Aufnahme und Unterbringung unbegleiteter minderjähriger Flüchtlinge müssen sofort bundesweit gelöst werden; Präsident Bernreiter bittet seine Kolleginnen und Kollegen aus den Bundesländern um Solidarität

27.05.2015: Die stark angestiegenen Zahlen bei unbegleiteten minderjährigen Flüchtlingen stellen die bayerischen Jugendämter vor kaum mehr lösbare Probleme. Die Unterbringungskapazitäten in Jugendhilfeeinrichtungen in Bayern sind erschöpft. Der Fachkräftemarkt ist völlig leer gefegt.
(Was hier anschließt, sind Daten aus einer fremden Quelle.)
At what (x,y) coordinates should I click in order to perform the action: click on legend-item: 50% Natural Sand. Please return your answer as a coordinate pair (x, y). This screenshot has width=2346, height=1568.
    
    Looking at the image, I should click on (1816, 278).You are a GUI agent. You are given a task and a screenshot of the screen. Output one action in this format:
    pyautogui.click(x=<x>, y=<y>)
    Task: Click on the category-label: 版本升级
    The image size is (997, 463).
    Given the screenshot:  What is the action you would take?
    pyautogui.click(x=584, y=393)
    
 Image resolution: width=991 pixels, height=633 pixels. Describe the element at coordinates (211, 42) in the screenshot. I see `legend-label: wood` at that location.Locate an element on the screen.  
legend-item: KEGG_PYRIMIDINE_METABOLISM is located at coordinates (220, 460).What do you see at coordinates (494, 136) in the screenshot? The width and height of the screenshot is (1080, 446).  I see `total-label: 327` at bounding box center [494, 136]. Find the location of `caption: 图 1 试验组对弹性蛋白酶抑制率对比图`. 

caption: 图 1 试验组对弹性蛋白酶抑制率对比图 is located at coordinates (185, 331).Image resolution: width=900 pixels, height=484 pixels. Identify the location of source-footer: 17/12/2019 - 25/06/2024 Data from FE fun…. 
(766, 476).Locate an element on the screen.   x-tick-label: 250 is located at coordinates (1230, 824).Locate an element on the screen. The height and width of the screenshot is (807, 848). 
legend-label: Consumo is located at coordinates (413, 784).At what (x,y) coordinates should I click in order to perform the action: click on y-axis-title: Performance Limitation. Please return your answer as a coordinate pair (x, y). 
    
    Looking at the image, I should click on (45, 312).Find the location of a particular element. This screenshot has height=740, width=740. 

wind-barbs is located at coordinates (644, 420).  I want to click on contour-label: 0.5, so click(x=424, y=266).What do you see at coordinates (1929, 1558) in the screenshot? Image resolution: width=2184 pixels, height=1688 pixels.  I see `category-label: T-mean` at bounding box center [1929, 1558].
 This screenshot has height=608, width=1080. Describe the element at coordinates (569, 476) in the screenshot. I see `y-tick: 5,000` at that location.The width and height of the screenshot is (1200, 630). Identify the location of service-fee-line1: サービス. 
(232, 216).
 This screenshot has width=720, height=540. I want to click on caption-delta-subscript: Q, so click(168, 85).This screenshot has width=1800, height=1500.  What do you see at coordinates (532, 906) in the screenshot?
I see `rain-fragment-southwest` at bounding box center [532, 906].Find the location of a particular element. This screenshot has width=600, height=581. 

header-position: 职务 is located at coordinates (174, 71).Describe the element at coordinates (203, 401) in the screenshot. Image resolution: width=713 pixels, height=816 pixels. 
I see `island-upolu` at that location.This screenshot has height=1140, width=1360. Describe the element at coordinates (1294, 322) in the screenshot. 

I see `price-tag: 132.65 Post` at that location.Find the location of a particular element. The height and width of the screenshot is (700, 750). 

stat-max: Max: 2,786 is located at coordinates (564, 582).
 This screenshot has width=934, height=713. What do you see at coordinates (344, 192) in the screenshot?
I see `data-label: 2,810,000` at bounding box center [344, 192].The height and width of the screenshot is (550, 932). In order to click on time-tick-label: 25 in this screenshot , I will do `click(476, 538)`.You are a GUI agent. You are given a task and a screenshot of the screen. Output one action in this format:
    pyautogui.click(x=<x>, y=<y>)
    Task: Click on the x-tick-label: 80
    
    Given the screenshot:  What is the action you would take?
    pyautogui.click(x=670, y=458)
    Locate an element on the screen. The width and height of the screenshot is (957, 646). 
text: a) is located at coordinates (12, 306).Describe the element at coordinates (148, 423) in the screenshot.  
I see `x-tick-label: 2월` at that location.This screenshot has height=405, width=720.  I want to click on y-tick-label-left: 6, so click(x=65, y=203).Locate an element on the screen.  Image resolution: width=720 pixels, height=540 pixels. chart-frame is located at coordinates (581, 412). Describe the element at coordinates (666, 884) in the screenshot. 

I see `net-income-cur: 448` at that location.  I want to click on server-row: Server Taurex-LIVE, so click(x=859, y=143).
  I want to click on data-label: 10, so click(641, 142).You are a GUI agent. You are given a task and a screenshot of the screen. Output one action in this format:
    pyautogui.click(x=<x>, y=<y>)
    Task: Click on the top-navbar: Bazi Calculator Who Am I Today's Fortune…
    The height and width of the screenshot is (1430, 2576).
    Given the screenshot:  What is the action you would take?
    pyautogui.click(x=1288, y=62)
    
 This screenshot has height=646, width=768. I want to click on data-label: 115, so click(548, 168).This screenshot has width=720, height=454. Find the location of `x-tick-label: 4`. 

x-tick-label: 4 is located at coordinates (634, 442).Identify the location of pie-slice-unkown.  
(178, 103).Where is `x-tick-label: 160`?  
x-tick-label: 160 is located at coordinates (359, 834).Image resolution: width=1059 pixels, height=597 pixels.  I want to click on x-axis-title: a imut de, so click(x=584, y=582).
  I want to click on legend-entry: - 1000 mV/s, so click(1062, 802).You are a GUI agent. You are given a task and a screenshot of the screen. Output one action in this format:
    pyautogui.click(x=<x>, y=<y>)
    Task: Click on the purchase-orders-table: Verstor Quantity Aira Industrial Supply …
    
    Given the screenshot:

Daher hat die Aufnahme unbegleiteter Minderjähriger in Bayern die Belastbarkeitsgrenze erreicht, ja gar überschritten. ​

Die stark angestiegenen Zahlen bei unbegleiteten minderjährigen Flüchtlingen stellen die bayerischen Jugendämter vor kaum mehr lösbare Probleme. Die Unterbringungskapazitäten in Jugendhilfeeinrichtungen in Bayern sind erschöpft. Der Fachkräftemarkt ist völlig leer gefegt. Daher hat die Aufnahme unbegleiteter Minderjähriger in Bayern die Belastbarkeitsgrenze erreicht, ja gar überschritten.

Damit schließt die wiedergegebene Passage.